#### [Task brief]
If a line holds the word "next", copy it from the entries.

#### [Records provided]
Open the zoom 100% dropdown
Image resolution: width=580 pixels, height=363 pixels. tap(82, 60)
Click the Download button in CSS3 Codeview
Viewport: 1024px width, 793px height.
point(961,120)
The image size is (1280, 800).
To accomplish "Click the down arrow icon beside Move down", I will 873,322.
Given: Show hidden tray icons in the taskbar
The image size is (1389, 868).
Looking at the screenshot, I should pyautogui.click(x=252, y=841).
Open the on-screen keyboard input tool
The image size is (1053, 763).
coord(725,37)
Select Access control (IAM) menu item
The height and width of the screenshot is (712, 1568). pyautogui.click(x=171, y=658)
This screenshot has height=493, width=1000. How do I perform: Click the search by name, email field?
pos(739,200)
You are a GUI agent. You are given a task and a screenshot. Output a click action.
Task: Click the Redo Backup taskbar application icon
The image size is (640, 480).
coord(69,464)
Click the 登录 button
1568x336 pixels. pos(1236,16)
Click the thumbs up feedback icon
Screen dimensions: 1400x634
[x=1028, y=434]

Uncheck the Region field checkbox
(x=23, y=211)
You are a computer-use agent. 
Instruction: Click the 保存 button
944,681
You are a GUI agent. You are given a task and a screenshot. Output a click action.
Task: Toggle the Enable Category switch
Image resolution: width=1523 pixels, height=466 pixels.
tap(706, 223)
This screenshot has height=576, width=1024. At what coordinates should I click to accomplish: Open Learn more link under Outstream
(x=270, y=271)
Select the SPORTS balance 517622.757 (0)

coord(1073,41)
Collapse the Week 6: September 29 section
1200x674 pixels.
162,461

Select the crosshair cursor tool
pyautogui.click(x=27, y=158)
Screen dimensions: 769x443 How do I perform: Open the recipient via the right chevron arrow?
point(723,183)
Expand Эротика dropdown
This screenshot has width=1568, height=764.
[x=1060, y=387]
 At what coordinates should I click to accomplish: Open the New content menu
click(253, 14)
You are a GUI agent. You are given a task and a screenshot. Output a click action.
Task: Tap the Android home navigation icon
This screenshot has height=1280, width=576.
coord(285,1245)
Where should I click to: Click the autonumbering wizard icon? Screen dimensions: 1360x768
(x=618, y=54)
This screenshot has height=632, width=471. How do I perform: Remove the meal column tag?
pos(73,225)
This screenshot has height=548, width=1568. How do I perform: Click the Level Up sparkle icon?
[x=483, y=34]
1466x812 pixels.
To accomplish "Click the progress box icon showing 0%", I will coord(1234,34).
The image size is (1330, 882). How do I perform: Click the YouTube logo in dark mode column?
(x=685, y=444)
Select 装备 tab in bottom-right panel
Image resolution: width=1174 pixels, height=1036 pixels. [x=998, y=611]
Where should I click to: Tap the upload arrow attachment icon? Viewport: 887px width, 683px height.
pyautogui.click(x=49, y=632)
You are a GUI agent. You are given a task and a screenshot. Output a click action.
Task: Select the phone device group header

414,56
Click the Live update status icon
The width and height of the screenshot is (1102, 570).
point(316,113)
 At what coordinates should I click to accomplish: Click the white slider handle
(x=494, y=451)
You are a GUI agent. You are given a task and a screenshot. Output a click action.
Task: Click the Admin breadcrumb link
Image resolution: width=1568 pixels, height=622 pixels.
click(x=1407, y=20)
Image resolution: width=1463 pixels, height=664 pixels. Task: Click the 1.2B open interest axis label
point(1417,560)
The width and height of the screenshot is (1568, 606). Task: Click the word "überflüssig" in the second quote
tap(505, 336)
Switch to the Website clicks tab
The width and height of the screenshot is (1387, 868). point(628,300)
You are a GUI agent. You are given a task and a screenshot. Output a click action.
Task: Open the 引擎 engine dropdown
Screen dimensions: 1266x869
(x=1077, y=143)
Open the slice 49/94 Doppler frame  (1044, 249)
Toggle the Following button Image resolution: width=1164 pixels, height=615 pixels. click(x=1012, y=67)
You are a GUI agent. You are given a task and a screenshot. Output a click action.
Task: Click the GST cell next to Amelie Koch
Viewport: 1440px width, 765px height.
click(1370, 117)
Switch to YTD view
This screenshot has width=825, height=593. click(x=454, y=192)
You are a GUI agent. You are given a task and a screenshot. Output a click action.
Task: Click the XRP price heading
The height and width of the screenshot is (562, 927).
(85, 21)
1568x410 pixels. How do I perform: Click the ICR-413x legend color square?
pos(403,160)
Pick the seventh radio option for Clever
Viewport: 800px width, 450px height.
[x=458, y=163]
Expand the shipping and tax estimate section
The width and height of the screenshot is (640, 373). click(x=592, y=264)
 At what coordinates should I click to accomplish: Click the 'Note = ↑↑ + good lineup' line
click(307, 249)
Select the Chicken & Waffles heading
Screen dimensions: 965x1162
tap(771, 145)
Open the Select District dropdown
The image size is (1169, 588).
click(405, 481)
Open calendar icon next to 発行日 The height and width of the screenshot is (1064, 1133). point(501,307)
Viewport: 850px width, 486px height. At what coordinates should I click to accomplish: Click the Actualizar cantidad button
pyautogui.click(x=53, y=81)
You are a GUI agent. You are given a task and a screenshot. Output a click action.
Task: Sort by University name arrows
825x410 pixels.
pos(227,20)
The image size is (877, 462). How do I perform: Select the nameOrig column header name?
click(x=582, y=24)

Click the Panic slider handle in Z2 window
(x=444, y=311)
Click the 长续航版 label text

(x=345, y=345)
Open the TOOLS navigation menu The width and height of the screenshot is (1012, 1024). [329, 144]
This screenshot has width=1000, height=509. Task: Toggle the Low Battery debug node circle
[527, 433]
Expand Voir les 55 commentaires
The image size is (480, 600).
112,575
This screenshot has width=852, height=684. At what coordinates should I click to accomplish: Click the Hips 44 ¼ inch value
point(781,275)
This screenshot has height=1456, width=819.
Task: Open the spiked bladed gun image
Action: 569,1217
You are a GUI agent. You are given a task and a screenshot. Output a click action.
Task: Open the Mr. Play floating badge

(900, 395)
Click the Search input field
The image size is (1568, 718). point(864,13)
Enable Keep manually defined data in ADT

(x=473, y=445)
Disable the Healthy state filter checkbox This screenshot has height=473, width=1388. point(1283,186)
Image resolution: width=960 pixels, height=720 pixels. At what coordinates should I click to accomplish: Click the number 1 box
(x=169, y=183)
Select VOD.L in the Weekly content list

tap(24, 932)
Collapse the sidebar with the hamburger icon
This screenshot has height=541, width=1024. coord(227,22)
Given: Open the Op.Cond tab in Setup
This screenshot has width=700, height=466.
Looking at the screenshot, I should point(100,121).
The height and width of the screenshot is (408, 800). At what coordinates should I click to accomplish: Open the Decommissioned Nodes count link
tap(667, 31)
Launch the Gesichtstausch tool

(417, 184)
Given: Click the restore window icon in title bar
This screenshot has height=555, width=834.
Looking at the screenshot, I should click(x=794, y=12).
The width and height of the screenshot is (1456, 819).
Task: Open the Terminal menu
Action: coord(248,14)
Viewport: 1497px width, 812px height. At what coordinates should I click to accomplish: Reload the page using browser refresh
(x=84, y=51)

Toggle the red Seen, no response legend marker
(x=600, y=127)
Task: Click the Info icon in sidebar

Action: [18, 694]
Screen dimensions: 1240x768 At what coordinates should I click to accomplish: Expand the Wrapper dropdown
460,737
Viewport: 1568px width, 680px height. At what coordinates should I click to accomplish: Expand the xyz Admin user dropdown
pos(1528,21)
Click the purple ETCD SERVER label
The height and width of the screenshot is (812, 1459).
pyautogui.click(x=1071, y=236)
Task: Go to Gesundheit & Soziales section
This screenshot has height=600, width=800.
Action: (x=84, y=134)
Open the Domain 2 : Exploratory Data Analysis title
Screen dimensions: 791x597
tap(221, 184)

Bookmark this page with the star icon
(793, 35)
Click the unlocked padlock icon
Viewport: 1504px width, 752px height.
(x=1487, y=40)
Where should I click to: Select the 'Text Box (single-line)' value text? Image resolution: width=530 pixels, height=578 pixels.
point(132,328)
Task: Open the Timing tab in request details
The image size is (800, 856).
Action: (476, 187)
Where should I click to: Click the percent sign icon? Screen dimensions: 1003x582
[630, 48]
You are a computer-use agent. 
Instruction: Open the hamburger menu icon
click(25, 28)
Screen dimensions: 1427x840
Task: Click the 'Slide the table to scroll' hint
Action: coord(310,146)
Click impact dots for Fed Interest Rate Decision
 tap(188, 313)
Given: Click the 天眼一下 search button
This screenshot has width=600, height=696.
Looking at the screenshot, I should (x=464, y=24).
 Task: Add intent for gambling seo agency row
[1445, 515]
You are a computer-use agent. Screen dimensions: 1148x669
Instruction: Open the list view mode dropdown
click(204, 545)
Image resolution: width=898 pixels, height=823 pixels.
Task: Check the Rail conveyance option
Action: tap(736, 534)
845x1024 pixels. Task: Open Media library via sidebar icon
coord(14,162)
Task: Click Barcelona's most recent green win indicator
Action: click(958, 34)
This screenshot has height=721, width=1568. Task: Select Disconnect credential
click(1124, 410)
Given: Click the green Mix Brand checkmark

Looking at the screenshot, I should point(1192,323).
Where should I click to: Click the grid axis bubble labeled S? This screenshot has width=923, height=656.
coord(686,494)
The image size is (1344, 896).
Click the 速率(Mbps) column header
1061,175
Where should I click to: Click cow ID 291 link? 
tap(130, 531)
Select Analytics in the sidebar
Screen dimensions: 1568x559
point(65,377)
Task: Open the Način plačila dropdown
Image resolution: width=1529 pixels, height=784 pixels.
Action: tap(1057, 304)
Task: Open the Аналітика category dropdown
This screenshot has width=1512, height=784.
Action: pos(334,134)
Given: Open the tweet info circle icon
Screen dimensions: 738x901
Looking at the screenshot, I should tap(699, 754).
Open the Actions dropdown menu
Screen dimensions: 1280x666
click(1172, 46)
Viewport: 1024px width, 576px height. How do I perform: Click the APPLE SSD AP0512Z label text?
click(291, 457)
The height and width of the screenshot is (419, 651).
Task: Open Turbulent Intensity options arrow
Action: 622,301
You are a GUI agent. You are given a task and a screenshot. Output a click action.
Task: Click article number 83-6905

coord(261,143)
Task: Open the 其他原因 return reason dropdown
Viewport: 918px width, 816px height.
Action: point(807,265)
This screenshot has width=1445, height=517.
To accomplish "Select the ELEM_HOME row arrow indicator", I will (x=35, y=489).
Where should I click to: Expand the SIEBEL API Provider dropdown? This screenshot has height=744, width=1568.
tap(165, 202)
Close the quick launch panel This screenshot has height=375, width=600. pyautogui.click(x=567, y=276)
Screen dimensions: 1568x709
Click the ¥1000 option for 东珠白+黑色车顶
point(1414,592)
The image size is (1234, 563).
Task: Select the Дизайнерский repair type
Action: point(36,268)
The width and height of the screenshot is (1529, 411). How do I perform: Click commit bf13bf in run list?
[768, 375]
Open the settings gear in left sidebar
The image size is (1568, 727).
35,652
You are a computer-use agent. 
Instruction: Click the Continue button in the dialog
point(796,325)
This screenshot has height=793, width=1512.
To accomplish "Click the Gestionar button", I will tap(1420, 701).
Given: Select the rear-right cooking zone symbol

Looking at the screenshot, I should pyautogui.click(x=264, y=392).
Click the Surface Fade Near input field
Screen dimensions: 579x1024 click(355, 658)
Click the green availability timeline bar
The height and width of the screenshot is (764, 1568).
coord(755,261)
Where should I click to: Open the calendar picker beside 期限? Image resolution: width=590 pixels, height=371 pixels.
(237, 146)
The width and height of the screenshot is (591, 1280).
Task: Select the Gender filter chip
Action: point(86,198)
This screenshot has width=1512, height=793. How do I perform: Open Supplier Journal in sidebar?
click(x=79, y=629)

#### [Finished task]
Task: Click the GST cell next to Amelie Koch
Open calendar icon next to 発行日 The height and width of the screenshot is (1064, 1133). point(501,307)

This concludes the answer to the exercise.